Manipulative Discourse Strategies in EFL Teaching: A Cognitive-Pragmatic Analysis
DOI:
https://doi.org/10.22333/ijme.2025.10429Keywords:
cooperative principle; classroom discourse; gaslighting; manipulation; relevance theory; speech acts.Abstract
The paper evaluates the prevalence, examines various forms, and studies the cognitive-pragmatic mechanisms underlying manipulative discourse strategies within English as a Foreign Language (EFL) classroom environments. Employing frameworks such as Speech Act Theory (Austin, 1962; Searle, 1975, 1979; Purtseladze, 2024), the Cooperative Principle (Grice, 1978, 1989), Relevance Theory (Sperber and Wilson, 1986/95a; Wilson and Sperber, 2004; Carston & Powell, 2009), and critical discourse analysis (Fairclough, 1989; Van Dijk, 2006; Maillat & Oswald, 2011), the study investigates the manner in which teachers’ linguistic choices may subtly exert psychological pressure on learners. Data for this research were obtained through a survey administered to 100 undergraduate students enrolled across various faculties at Tbilisi State University.
The results demonstrate that manipulative discourse is both widespread and multifaceted: gaslighting accounts for 42% of reported instances, followed by shaming (28%), guilt-tripping (20%), and triangulation (10%). These strategies frequently overlap, producing complex perlocutionary effects that students cannot pragmatically ignore. Through explicit, covert, and inclusive assertives, teachers often generate cognitively inescapable implicatures that violate conversational maxims, prompting students to internalize blame, experience anxiety, and question their competence. The findings indicate that manipulative communication in educational contexts extends beyond traditional pragmatic models, revealing how evaluative cues, sarcastic remarks, and comparative framing affect students’ state of mind and academic performance. By identifying these communicative patterns and their psychological impact, the study underscores the need for increased pedagogical awareness and the development of ethical, supportive classroom discourse practices.

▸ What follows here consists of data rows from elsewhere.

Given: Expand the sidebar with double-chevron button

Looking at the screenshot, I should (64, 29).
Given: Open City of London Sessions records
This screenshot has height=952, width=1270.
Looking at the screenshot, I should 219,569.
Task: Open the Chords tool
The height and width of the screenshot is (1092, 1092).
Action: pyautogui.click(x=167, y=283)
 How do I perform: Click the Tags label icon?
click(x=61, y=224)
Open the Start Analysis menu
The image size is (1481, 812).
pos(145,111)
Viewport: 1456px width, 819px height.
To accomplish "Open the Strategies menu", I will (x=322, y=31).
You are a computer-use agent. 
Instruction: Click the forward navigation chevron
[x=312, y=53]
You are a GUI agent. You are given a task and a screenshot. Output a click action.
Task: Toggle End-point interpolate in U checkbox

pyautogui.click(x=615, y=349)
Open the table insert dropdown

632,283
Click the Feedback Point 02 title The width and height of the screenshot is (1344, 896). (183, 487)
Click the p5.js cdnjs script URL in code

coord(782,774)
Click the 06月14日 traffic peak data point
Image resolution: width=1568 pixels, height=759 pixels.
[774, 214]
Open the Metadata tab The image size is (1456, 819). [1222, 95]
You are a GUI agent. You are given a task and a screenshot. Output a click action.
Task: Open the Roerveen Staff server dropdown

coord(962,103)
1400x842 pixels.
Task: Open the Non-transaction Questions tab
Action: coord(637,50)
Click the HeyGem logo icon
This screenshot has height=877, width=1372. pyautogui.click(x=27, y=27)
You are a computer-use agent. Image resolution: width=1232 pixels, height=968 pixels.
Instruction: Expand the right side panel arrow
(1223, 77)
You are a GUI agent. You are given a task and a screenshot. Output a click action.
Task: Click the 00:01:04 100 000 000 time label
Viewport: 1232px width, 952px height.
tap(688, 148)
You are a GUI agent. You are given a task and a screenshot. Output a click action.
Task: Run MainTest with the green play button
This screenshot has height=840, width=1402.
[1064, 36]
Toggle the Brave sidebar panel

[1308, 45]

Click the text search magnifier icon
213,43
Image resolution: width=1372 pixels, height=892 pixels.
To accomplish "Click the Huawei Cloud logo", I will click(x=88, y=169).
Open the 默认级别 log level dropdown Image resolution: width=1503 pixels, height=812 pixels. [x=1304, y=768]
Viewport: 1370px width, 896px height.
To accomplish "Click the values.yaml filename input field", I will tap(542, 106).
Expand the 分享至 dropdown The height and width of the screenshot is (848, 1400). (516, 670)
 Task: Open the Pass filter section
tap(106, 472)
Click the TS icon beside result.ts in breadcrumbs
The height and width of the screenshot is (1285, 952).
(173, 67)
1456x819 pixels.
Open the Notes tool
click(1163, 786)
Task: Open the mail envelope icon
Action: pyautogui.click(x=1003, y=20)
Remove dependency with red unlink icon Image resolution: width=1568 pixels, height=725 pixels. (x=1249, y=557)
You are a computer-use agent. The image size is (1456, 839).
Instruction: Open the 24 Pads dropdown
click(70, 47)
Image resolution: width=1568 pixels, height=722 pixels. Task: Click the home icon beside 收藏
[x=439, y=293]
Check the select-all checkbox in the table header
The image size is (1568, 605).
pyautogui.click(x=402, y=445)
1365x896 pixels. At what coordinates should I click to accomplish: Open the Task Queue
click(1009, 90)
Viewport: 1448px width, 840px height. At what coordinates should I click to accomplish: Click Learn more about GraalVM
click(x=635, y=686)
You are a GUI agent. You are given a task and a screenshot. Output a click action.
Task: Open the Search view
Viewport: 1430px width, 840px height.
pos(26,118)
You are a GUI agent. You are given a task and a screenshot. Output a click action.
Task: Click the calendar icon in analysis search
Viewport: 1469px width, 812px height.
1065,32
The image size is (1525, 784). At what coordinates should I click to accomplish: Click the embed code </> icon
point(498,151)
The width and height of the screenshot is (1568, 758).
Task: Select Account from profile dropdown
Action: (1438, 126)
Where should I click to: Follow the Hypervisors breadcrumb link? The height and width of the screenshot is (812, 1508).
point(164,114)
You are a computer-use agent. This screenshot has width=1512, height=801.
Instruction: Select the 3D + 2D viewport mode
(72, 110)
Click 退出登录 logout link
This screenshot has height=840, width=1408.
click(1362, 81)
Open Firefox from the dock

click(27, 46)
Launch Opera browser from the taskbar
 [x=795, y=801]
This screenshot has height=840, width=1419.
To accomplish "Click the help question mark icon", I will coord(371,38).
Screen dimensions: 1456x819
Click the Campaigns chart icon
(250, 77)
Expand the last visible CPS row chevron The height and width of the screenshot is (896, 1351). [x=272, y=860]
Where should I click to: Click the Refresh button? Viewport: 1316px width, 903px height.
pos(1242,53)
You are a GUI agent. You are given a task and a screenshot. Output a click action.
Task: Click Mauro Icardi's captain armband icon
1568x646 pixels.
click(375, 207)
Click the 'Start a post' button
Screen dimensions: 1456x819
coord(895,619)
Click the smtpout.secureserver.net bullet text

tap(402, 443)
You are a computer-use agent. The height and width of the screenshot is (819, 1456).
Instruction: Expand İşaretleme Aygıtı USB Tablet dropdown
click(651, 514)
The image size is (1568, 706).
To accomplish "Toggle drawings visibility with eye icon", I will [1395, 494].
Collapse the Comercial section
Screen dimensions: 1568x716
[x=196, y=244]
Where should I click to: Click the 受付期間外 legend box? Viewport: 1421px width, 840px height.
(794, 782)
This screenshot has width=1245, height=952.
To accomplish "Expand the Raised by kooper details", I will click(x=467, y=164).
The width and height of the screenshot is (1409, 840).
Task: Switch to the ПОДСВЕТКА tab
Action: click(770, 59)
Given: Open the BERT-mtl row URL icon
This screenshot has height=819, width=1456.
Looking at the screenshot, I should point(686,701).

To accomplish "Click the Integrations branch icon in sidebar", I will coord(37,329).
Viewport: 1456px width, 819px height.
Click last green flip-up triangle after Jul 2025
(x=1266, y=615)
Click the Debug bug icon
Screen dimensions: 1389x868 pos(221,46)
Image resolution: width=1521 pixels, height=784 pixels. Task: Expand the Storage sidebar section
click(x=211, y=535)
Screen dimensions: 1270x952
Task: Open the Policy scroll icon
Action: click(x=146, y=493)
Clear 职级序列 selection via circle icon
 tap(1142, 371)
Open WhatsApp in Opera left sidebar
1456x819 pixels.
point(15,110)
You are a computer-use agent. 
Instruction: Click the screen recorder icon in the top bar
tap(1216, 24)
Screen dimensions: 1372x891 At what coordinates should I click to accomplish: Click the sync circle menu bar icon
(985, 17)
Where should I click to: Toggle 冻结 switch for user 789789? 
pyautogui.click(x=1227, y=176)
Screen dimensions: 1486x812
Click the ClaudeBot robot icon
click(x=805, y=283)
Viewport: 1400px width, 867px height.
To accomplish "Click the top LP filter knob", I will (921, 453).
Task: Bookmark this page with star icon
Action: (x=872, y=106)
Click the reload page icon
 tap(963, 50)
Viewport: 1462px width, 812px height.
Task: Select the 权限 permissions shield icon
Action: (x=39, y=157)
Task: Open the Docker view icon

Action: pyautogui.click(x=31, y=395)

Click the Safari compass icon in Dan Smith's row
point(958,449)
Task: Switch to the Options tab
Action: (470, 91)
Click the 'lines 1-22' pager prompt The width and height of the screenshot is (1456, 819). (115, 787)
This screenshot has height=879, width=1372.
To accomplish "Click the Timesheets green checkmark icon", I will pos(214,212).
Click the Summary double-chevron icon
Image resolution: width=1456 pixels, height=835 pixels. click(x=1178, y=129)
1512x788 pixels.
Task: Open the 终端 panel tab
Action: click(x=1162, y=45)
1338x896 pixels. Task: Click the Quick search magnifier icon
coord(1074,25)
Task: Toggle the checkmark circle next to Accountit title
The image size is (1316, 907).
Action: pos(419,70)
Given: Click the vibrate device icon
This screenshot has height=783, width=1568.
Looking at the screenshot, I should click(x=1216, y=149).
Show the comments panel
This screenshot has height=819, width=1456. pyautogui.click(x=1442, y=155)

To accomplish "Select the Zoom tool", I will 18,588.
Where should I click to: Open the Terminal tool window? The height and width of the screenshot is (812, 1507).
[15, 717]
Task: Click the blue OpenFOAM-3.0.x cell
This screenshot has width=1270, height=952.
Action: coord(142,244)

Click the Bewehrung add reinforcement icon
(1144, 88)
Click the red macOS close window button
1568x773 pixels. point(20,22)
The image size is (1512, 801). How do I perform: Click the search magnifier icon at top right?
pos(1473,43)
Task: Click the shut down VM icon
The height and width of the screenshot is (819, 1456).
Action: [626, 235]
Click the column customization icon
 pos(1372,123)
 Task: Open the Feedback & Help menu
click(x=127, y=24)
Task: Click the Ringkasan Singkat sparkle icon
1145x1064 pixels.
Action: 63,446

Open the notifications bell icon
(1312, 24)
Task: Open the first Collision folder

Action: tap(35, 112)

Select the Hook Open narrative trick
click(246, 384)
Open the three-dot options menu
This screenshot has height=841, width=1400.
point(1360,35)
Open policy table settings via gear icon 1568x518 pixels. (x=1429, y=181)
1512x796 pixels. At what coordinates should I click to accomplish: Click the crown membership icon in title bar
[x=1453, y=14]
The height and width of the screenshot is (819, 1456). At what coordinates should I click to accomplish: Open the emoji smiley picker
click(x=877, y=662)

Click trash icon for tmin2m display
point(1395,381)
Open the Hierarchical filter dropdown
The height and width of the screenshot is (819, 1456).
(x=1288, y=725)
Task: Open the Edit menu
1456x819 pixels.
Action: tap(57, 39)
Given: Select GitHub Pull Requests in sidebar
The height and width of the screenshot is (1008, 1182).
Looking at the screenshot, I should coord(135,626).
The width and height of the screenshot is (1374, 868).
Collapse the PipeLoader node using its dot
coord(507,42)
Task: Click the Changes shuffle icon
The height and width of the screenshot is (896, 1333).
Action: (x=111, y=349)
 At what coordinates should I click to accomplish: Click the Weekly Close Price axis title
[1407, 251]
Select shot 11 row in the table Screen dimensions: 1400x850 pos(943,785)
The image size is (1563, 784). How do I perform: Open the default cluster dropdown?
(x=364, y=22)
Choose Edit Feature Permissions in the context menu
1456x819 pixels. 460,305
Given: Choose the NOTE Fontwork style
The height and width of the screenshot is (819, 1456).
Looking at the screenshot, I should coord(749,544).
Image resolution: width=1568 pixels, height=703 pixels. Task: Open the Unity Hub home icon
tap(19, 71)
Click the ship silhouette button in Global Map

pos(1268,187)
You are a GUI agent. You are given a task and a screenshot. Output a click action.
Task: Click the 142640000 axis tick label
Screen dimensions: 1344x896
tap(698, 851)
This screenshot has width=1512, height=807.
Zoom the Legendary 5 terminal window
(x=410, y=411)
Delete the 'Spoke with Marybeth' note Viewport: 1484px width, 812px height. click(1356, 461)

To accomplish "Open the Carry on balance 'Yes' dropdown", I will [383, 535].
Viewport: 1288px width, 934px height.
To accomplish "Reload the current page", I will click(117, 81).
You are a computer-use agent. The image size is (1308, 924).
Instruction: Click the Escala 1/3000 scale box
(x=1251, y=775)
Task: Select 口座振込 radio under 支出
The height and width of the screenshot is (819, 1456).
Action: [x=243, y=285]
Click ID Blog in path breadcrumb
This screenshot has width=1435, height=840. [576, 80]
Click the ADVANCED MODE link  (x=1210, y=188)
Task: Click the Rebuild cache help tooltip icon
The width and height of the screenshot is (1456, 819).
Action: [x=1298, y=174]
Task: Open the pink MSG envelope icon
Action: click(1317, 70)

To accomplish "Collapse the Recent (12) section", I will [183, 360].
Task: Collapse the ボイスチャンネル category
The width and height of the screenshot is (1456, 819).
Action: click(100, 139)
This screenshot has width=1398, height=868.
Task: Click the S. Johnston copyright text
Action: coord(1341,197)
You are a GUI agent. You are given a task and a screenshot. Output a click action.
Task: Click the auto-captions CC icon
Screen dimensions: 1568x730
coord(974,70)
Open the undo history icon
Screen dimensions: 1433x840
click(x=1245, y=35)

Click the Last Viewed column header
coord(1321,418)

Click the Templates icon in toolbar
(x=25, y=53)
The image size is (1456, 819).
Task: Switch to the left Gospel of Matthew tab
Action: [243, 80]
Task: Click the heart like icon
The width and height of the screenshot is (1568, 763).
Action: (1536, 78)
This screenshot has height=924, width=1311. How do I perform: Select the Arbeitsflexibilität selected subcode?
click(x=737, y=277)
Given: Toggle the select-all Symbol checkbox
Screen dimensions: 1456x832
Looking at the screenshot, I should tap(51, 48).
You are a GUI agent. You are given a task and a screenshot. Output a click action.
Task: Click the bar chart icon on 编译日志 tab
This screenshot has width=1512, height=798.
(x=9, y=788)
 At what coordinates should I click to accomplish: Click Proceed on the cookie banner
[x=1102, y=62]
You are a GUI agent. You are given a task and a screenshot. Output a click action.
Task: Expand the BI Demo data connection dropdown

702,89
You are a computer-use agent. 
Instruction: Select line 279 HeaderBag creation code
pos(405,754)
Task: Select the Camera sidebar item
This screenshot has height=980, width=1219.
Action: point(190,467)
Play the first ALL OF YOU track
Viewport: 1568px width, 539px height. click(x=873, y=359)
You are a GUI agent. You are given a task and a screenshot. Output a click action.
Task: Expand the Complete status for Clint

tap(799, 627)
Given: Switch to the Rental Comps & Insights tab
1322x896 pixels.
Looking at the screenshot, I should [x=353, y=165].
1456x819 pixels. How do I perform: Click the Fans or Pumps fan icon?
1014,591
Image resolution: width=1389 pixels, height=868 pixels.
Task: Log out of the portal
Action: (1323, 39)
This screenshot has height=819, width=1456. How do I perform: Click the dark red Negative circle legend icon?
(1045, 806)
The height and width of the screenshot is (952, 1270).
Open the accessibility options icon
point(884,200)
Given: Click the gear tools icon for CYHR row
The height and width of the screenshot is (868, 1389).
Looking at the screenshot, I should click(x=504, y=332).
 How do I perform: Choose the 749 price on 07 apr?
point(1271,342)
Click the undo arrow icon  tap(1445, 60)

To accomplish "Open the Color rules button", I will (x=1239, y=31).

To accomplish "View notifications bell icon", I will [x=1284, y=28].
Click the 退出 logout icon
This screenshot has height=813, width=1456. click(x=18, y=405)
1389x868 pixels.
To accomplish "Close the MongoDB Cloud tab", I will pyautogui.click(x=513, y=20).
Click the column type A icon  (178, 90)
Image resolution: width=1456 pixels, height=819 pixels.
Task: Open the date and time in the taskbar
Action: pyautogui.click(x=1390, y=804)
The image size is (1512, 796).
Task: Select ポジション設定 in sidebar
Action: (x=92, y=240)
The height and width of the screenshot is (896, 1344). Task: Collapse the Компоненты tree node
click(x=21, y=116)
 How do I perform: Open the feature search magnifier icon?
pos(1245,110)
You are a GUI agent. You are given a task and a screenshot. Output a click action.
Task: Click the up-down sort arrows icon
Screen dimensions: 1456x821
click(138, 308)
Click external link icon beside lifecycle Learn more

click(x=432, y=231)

The research findings were partially presented at the Sixth International Conference on Second Language Teaching/Acquisition in the Context of Multilingual Education (SeLTAME 2025).
The results of this study, both theoretical and practical, are applicable across a wide range of educational contexts. By identifying and analysing the cognitive-pragmatic mechanisms underlying manipulative discourse strategies, the research addresses a significant gap in existing pedagogical and pragmatic scholarship.